Poets in Somalia hold an inordinate sway over the indigenous
population. They sing the praises of war with the same alacrity and
vehemence that they invest in glorifying peace. And the population
listens and follows these dark skinned pied pipers. Lately, they have
been extolling peace and peace prevails in Somaliland and the other
state-like enclaves in this tortured shadow of a country.
In the evening we celebrate a birthday party under deciduous trees, in
floodlit darkness, somewhere in the Balkans. The voices of industrious
crickets, of late chirping birds, of the cesma - the fabled Balkan water

fountain - all intermingle to produce an auditory magic.

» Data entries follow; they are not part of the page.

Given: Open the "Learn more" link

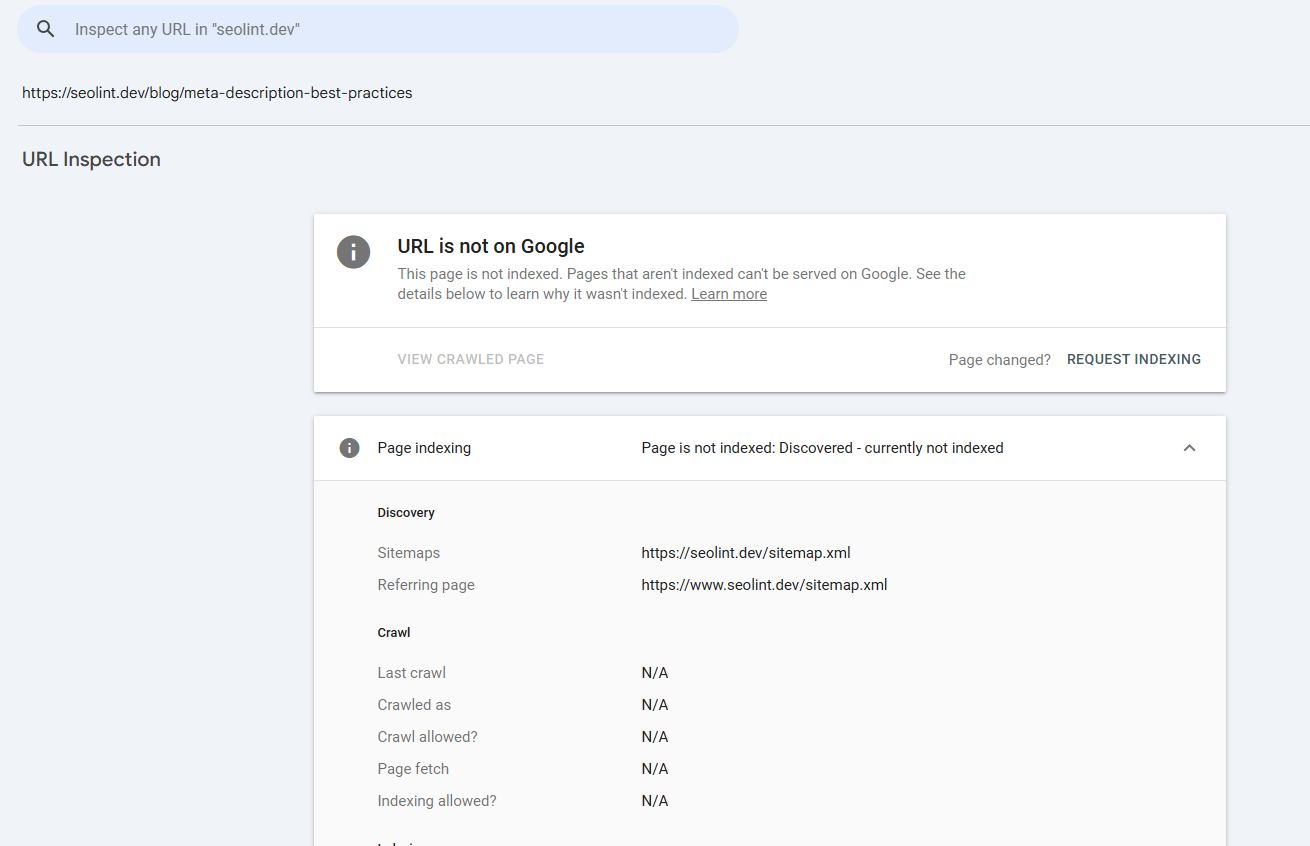Looking at the screenshot, I should coord(729,293).
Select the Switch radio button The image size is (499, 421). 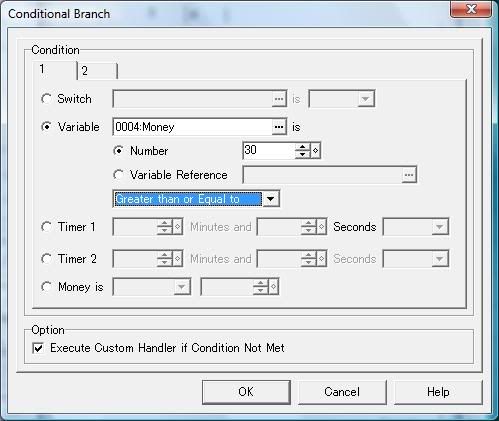(x=46, y=99)
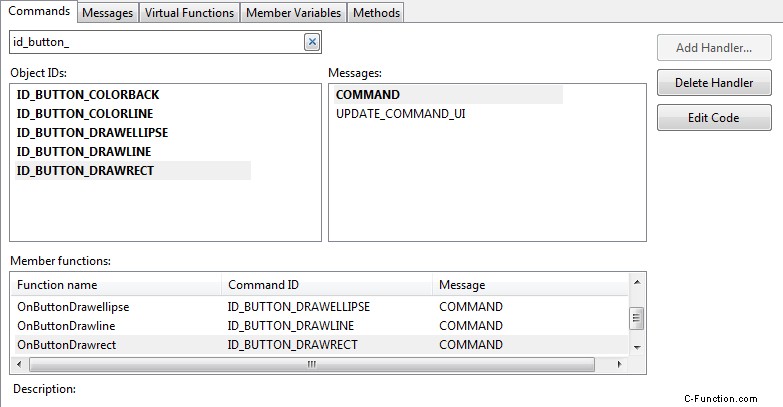Open the Virtual Functions tab

click(x=189, y=13)
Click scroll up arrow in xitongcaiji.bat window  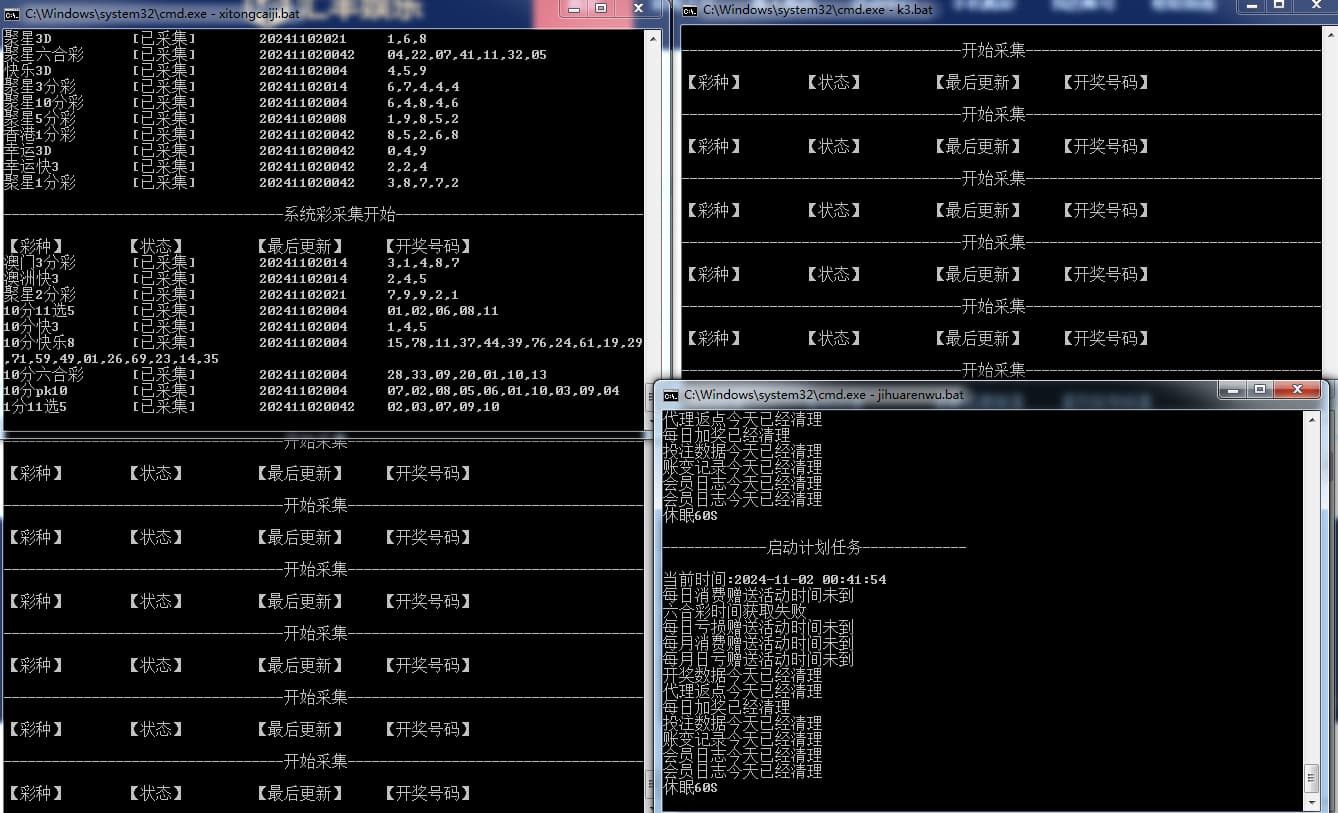tap(653, 39)
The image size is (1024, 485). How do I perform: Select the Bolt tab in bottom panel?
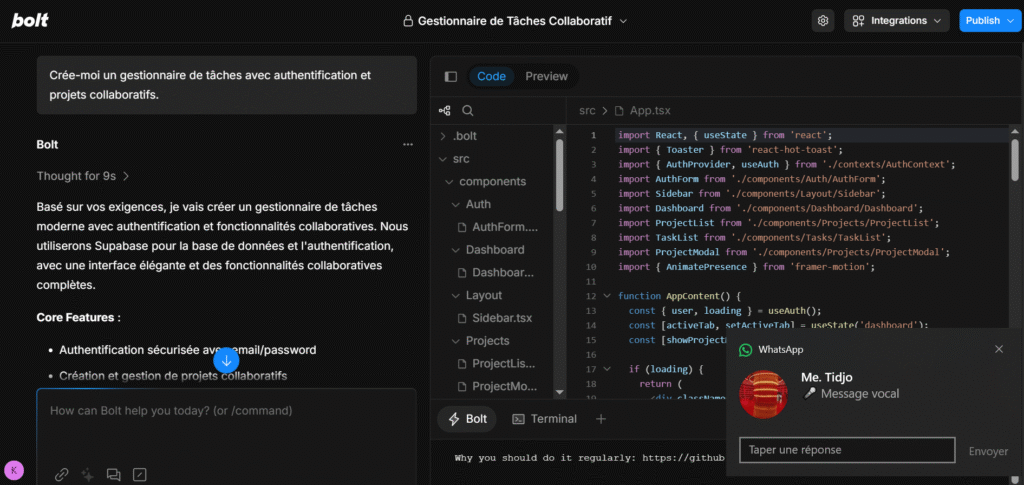tap(468, 419)
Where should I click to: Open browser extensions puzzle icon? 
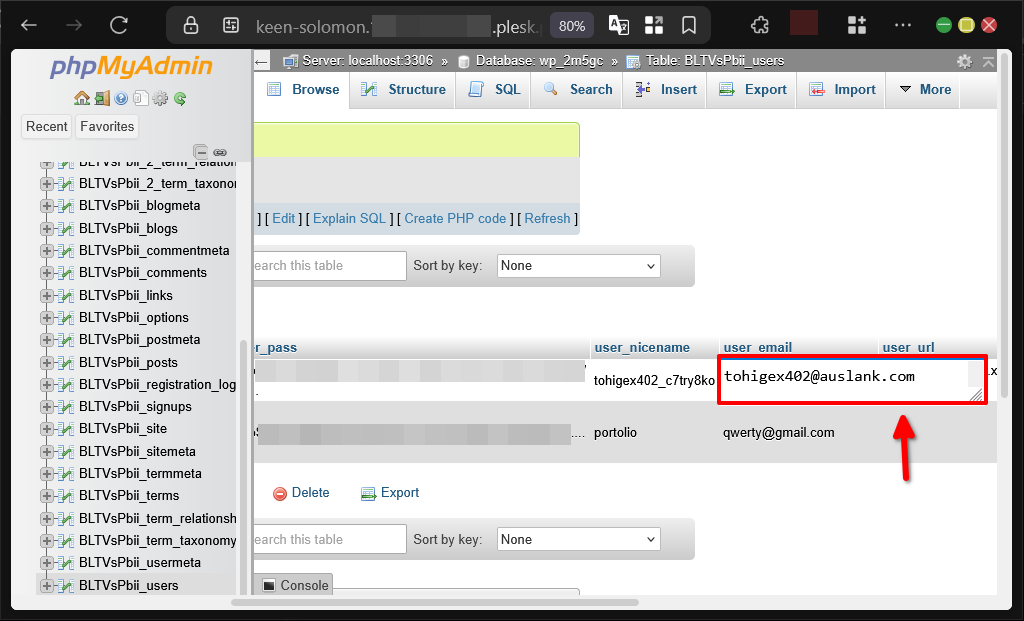(760, 25)
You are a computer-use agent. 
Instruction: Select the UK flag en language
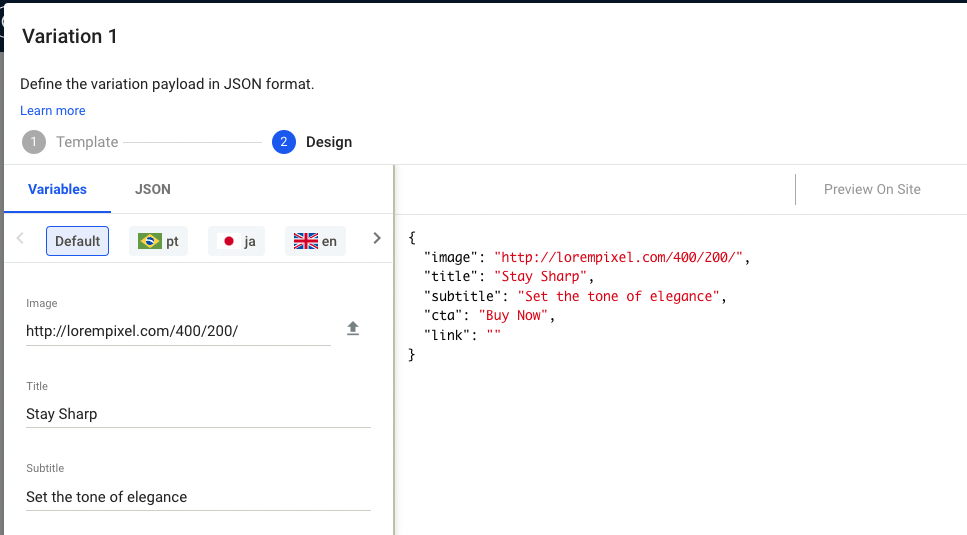coord(315,241)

A famous
satirist and poet catapults slurred, vitriolic diatribes at a guest from the
West that I brought with me. His words ring inebriatedly authentic. He
need not learn the language, he exclaims, of people without a spirit and
without a mind. He is referring to English. His country - he
triumphantly shrills - is the best, an island of civilization among the
barbarians at the gates. He enumerates his neighbours and proceeds to
describe in vivid, gut wrenching detail what he would do to them all,
given the opportunity. "The rotten core of our national apple" - a
melancholy contribution from a professor of psychiatry.
Another day. As the moon bit into the otherwise scorching sun - the
streets emptied. Shops closed, the traffic halted, workers remained
cooped up in steamy offices. Why all this - I asked my friend. He is a
leading journalist, an author, an editor and a media personality. He
looked at me warily and proceeded to expound upon the health risks
entailed in being exposed to the eclipse. He was serious as was
evidenced by his subsequent descent into his basement and by the
resounding bolting of the anti-nuclear double plated armoured door. He
offered me to join him and was appalled to hear that I had every
intention of watching the eclipse - and from the street.
The intellectuals of the Balkans - a curse, not in disguise, a nefarious
presence, ominous, erratic and corrupt. Sometimes, at the nucleus of all
conflict and mayhem - at other times (of ethnic cleansing or
suppression of the media) conspicuously absent. Zeligs of umpteen
disguises and ever changing, shimmering loyalties.